Il Napoli è tornato alla vittoria con il Frosinone, ma il periodo negativo degli ultimi mesi non sembra essere ancora passato. Oltre ai deludenti risultati in campo, ci si è messa anche la contestazione degli ultras. Clamoroso è stato il rifiuto della maglia di Callejon da parte di alcuni tifosi presenti al Benito Stirpe domenica scorsa. Nel mirino del tifo organizzato c’è anche Carlo Ancelotti. In città, infatti, sono apparsi degli striscioni che contestavano l’attuale tecnico del Napoli, reo di sposare una linea fin troppo aziendalista.

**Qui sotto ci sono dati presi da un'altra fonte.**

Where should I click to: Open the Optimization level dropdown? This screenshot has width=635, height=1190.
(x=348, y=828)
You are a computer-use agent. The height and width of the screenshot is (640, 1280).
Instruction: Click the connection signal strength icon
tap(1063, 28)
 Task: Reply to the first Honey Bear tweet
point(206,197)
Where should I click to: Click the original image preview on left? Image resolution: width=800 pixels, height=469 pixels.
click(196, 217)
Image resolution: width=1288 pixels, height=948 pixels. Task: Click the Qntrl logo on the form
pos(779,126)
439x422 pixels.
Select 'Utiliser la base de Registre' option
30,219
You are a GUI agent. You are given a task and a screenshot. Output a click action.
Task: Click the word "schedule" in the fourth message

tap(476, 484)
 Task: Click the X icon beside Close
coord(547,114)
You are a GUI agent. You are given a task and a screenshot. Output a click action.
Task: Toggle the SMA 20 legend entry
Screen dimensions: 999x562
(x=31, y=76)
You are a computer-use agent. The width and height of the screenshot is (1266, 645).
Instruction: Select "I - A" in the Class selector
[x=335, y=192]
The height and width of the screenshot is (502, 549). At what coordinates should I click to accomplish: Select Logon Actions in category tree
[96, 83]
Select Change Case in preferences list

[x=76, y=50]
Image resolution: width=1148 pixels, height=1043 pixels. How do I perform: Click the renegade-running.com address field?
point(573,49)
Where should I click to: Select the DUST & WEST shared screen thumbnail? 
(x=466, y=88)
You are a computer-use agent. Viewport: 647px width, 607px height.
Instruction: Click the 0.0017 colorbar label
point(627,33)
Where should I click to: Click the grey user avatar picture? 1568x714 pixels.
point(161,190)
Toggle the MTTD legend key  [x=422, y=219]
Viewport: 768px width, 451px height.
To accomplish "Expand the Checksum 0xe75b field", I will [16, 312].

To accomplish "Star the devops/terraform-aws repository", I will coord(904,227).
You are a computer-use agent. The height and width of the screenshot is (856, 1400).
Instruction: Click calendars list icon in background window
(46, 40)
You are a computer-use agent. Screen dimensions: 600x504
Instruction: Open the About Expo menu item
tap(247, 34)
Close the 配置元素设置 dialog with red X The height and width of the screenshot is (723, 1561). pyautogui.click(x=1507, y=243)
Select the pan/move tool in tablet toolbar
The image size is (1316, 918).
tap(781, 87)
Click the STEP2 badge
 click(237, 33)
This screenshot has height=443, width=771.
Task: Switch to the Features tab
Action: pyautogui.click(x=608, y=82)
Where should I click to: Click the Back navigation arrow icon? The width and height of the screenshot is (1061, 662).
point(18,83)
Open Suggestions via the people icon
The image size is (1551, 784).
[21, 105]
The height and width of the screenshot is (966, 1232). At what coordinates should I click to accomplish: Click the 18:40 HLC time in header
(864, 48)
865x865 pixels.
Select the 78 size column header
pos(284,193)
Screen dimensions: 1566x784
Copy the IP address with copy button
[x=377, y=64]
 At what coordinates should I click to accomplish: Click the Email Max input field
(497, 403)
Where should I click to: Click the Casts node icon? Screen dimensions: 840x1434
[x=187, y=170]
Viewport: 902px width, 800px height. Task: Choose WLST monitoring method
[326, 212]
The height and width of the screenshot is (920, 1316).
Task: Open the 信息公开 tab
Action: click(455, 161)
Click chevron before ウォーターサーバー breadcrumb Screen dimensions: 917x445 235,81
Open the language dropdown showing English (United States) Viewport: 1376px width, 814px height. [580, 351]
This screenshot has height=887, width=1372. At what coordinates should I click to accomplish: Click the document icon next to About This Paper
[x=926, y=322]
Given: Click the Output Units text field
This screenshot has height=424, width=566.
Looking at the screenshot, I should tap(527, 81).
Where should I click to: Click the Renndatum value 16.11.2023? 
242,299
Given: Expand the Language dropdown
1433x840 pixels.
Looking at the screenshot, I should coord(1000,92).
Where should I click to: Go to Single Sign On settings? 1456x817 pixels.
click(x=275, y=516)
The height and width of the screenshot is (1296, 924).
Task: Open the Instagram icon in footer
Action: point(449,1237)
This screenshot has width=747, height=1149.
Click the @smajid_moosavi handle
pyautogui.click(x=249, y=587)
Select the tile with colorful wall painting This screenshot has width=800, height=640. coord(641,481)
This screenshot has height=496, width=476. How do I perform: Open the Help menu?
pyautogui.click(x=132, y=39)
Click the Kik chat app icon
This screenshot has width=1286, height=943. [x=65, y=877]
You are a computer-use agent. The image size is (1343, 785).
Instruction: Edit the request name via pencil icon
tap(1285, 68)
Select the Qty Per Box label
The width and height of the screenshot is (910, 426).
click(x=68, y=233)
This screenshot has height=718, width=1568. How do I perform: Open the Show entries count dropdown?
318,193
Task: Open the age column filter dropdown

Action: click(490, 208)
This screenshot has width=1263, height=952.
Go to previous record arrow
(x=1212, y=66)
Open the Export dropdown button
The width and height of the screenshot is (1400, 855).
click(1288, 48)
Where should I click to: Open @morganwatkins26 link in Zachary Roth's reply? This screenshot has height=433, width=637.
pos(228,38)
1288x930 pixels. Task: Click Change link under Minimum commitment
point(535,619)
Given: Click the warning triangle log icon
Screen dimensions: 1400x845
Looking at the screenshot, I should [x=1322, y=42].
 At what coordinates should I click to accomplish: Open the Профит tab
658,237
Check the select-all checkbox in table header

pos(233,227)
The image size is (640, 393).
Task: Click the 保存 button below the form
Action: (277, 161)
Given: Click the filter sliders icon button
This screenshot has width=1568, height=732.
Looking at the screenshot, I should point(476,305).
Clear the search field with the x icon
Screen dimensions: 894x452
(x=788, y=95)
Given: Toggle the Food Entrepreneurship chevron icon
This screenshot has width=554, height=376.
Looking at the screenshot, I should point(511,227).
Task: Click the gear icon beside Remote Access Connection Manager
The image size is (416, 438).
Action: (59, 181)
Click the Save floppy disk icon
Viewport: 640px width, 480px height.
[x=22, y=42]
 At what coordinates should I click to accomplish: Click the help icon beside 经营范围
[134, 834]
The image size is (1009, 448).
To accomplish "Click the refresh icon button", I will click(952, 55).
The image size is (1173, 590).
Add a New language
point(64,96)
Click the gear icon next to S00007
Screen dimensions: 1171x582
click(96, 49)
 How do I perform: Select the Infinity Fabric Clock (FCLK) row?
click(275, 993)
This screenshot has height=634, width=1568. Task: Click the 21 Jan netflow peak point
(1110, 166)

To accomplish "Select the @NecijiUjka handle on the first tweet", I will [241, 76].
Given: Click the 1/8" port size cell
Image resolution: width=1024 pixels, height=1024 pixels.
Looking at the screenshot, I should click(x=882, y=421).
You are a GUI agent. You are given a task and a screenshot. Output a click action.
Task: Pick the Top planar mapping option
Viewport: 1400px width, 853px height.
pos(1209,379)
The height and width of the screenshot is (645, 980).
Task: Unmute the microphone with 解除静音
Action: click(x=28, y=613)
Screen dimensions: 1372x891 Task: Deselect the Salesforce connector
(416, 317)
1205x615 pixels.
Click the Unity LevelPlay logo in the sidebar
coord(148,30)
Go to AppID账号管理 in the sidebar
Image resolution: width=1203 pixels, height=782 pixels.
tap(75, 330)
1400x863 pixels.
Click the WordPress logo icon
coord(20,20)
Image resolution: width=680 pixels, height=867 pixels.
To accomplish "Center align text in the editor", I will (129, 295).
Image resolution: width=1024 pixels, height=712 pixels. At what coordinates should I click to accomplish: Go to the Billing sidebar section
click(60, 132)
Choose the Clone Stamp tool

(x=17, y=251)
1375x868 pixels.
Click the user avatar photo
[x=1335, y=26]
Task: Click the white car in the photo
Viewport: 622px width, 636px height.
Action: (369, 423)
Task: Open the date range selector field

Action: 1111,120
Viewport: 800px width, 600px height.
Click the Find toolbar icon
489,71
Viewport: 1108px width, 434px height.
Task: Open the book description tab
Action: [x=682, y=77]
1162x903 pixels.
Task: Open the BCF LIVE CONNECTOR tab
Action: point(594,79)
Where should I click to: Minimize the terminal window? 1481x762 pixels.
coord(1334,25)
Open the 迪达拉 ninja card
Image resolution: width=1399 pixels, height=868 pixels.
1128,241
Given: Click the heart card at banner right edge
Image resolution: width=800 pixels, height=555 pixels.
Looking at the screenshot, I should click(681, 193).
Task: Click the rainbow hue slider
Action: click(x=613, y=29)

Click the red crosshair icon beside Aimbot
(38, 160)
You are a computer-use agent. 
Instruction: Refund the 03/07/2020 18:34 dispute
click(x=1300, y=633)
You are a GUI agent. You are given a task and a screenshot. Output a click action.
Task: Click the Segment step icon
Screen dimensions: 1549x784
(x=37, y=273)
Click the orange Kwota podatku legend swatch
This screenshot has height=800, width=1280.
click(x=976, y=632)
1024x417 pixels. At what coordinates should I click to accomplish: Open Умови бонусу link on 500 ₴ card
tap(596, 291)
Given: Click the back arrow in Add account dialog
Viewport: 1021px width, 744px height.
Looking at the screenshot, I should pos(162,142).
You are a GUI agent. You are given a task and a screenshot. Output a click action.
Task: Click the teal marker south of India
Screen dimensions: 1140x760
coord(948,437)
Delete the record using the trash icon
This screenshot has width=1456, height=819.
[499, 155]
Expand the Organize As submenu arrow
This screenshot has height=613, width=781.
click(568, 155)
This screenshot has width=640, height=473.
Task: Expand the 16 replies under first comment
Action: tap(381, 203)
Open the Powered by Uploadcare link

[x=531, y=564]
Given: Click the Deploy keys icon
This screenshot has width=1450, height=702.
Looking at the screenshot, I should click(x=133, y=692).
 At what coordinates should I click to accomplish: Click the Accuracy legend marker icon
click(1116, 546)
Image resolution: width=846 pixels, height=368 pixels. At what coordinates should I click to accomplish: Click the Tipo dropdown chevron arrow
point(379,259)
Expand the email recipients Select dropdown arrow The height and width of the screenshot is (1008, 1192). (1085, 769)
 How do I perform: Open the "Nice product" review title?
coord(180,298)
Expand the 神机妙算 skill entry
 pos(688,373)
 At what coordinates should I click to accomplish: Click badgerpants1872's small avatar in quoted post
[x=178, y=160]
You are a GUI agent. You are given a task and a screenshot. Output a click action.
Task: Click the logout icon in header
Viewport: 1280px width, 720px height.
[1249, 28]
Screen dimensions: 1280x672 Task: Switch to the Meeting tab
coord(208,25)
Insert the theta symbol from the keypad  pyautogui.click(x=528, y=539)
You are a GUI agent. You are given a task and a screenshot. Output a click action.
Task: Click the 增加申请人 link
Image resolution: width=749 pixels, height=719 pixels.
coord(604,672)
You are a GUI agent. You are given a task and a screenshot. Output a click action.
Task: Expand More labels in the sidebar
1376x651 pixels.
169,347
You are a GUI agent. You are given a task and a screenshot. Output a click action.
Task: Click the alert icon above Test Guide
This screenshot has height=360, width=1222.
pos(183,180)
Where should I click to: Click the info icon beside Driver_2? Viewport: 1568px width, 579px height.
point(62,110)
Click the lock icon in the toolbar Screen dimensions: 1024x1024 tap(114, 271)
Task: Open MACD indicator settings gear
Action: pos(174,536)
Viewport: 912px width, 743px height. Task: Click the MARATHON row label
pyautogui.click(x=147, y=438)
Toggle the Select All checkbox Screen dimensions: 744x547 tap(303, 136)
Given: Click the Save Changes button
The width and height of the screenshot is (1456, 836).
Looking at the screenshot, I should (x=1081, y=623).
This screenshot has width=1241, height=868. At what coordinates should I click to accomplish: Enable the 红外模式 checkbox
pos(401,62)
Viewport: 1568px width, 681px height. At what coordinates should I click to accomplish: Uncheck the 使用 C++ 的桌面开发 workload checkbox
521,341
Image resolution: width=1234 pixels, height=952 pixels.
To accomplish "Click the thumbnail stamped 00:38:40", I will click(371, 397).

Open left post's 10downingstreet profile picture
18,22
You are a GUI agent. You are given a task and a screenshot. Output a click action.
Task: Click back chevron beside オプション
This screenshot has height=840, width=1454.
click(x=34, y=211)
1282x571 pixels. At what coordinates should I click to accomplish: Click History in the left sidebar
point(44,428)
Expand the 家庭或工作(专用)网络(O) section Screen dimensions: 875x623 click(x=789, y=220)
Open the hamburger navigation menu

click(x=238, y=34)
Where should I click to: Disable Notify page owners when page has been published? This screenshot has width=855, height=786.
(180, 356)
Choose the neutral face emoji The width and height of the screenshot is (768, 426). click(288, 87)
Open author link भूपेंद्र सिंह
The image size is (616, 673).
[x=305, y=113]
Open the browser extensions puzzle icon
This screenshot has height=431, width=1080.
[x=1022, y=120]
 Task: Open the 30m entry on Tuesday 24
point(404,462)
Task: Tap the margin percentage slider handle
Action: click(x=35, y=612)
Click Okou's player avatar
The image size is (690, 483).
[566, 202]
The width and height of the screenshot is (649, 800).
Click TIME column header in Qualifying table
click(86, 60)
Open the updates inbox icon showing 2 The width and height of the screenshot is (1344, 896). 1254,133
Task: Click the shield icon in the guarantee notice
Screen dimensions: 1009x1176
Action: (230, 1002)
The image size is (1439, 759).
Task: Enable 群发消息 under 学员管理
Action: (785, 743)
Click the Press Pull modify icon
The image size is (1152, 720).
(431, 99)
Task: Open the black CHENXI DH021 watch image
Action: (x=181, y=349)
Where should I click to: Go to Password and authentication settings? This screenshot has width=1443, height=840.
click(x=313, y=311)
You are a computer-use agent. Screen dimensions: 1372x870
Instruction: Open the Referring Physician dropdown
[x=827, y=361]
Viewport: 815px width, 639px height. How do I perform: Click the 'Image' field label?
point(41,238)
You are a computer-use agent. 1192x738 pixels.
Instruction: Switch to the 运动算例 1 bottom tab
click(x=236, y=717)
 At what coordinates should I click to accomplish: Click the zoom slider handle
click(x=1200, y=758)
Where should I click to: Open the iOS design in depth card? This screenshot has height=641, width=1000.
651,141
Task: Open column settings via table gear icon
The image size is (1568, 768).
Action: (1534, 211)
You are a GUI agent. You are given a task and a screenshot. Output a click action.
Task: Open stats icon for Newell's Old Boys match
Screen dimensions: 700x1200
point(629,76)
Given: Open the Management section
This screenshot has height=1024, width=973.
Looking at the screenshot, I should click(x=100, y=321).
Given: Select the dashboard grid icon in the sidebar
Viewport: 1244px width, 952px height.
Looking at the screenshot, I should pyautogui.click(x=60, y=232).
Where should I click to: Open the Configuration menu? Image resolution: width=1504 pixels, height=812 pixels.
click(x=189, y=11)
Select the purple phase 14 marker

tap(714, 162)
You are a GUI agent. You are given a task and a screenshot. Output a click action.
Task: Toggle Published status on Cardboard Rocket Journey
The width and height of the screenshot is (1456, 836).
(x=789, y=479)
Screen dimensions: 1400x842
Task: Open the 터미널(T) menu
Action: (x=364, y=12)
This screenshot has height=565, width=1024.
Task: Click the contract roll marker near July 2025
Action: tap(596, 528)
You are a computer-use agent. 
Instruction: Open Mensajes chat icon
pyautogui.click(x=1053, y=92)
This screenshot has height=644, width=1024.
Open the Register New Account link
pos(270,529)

Carlo Ancelotti ha parlato ieri sera, durante la presentazione del libro di Alberto Costa, “Da Calciopoli ai Pink Floyd”. Ovviamente, tra gli argomenti trattati c’è stato spazio per qualche battuta sul Napoli. Ancelotti ha ribadito l’impossibilità di competere con squadre che posseggono molte più risorse del Napoli: “In città c’è un po’ di malessere, probabilmente per la delusione dello scorso anno e anche quest’anno ci si aspettava qualcosa di più – dice il tecnico -. Però la realtà è questa, siamo una società seria e sana con un progetto. Il Napoli però non può comprare giocatori che guadagnano 10 milioni a stagione, altrimenti salterebbero i conti e le regole del Fair Play Finanziario non lo permettono. Il progetto va avanti, continua, facendo il passo per quella che è la gamba del Napoli“.

Passaggio anche su Lorenzo Insigne, non convocato per la gara contro il Frosinone (a causa di un infortunio) e criticato da una parte del tifo: “È solo ed esclusivamente un giocatore che sente molto la responsabilità, è un giocatore importante è capitano del Napoli: la responsabilità è una motivazione importante, troppa non va bene però. Dobbiamo aiutarlo, io per primo, a gestire questa responsabilità“.